*EXERCISE DATA*:
_ _ _ _ _ _ _

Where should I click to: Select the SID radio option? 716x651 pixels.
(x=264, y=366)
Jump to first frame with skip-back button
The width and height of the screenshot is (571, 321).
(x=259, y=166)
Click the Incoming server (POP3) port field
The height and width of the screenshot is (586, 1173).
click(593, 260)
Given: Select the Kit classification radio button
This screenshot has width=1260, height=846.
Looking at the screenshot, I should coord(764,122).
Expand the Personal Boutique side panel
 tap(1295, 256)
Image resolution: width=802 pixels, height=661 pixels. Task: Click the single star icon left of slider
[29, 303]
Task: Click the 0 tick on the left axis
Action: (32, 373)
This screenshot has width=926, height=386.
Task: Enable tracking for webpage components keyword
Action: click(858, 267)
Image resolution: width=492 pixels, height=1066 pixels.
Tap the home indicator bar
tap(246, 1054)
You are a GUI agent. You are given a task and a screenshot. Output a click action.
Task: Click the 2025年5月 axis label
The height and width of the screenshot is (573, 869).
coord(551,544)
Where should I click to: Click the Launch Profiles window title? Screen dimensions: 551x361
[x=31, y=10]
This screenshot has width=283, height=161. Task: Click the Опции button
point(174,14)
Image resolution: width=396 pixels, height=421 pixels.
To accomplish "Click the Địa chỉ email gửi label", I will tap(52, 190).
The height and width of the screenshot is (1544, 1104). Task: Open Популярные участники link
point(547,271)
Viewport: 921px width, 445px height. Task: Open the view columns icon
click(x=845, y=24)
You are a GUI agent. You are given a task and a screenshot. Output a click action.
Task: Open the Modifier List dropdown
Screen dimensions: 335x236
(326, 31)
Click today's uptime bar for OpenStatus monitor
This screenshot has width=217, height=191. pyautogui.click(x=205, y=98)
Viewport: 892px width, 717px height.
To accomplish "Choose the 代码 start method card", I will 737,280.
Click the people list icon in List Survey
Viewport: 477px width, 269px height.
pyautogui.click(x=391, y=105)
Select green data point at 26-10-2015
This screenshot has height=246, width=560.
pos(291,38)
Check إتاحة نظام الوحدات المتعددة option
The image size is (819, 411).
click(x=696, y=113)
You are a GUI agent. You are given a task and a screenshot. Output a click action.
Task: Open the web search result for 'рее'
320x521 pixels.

_ _ _ _ _ _ _

*WORK ORDER*: The job here is to find each line above with the word "label" and copy it.

*RESPONSE TO THE EXERCISE*:
Task: Click the 2025年5月 axis label
To accomplish "Click the Địa chỉ email gửi label", I will tap(52, 190).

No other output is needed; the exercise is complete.